(Stored dataset items)
• • • • • • •
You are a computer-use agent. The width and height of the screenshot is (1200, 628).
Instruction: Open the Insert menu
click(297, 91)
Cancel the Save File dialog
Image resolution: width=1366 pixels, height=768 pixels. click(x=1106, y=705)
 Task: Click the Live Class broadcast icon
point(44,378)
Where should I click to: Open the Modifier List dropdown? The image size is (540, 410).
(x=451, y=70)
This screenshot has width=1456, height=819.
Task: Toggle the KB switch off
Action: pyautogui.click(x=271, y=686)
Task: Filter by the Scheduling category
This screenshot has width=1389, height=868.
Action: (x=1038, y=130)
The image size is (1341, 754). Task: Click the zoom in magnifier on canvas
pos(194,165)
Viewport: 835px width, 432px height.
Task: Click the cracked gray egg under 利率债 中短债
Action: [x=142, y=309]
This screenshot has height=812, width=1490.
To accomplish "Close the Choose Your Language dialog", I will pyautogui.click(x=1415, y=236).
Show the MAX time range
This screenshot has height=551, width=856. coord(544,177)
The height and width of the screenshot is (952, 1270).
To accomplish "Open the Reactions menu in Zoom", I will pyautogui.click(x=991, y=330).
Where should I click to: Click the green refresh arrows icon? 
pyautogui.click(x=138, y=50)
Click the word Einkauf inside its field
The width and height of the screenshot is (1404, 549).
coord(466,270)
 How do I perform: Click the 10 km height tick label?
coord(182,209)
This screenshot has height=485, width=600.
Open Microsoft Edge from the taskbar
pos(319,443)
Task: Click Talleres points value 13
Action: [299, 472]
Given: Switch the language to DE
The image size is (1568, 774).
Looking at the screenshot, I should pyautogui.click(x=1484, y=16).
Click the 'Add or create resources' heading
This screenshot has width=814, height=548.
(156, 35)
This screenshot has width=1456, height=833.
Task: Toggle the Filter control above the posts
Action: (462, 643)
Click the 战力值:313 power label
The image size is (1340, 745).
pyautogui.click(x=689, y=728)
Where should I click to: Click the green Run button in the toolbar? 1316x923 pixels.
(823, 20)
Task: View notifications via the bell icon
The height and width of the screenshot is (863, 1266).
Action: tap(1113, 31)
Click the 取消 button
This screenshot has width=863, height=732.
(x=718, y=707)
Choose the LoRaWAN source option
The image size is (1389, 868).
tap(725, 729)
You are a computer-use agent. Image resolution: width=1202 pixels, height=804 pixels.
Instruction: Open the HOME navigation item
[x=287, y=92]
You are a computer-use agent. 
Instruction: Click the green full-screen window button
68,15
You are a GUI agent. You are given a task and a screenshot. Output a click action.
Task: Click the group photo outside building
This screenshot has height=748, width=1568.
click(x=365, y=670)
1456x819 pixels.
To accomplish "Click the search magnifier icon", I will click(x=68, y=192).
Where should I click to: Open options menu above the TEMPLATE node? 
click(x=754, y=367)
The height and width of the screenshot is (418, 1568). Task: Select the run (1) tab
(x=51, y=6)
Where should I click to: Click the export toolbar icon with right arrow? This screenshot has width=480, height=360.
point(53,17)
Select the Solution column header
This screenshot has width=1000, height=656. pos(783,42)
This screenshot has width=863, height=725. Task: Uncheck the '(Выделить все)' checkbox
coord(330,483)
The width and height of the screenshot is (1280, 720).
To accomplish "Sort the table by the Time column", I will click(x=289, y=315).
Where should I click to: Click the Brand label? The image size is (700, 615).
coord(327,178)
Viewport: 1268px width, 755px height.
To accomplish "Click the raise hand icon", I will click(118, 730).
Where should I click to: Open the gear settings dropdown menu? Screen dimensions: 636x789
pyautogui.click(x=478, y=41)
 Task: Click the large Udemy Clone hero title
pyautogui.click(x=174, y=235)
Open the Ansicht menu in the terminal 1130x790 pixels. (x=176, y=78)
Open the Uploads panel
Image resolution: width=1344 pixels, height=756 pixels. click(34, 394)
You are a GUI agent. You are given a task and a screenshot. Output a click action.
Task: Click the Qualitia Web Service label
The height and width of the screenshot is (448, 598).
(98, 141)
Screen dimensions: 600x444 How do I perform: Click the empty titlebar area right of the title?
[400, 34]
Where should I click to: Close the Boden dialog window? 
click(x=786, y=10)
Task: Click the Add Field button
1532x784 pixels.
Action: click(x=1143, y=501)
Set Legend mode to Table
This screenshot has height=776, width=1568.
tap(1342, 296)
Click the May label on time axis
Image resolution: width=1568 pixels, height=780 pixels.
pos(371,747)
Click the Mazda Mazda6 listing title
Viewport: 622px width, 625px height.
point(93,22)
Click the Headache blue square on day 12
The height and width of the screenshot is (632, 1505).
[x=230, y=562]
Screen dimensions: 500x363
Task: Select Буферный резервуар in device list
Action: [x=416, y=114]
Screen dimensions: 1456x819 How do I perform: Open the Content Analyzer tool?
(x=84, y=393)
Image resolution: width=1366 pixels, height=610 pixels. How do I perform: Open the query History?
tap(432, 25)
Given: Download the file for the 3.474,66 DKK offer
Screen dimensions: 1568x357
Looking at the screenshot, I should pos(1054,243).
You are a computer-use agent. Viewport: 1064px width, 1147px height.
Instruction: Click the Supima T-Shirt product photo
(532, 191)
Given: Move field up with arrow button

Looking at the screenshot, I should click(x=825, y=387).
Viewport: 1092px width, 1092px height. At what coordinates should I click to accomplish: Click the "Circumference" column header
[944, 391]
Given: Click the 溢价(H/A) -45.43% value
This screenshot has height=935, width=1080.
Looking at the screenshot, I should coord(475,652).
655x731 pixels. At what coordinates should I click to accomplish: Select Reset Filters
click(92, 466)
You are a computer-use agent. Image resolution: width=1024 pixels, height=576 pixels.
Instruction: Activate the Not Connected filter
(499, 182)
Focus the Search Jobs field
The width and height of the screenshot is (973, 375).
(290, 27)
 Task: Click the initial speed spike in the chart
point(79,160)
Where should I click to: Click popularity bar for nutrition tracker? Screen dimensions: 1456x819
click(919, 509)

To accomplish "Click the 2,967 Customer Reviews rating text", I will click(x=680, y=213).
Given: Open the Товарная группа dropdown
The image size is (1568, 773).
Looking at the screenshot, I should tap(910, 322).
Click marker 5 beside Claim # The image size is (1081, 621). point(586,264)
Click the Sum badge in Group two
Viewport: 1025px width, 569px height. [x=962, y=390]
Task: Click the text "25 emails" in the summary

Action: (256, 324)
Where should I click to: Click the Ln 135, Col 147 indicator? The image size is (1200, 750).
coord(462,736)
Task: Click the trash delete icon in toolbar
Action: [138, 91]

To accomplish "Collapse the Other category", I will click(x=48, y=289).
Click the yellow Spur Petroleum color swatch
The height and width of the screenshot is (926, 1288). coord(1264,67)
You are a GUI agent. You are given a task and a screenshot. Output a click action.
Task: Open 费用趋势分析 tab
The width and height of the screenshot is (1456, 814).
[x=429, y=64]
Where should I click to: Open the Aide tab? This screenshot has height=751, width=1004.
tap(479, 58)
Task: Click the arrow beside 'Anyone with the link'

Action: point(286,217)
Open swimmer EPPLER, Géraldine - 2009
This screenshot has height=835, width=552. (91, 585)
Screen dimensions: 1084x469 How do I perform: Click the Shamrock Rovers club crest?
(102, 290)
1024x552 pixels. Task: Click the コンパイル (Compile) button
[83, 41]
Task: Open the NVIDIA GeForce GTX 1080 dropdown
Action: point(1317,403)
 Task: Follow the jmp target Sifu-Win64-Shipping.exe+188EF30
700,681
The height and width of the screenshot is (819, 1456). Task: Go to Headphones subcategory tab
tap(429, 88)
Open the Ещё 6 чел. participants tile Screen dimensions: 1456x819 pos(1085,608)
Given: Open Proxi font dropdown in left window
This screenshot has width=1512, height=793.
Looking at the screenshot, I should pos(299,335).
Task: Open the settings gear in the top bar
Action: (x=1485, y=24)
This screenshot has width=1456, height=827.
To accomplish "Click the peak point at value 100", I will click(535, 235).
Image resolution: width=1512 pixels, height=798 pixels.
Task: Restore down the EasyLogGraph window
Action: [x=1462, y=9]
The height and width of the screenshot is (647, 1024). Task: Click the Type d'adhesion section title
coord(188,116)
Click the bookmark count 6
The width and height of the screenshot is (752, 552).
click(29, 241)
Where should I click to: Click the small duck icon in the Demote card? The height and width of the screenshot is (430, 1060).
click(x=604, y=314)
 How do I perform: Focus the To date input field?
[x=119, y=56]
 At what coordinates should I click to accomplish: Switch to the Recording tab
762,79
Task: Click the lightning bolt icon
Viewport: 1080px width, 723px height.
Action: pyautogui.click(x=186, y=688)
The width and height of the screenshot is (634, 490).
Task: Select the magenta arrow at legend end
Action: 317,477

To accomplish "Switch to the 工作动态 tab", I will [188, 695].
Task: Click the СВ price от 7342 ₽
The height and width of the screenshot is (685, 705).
• • • • • • •
__What is asked__
Select and copy each line of the items that contains the word "above". Case counts.

__Result of this task__
Task: Toggle the Filter control above the posts
Where should I click to: Open options menu above the TEMPLATE node? 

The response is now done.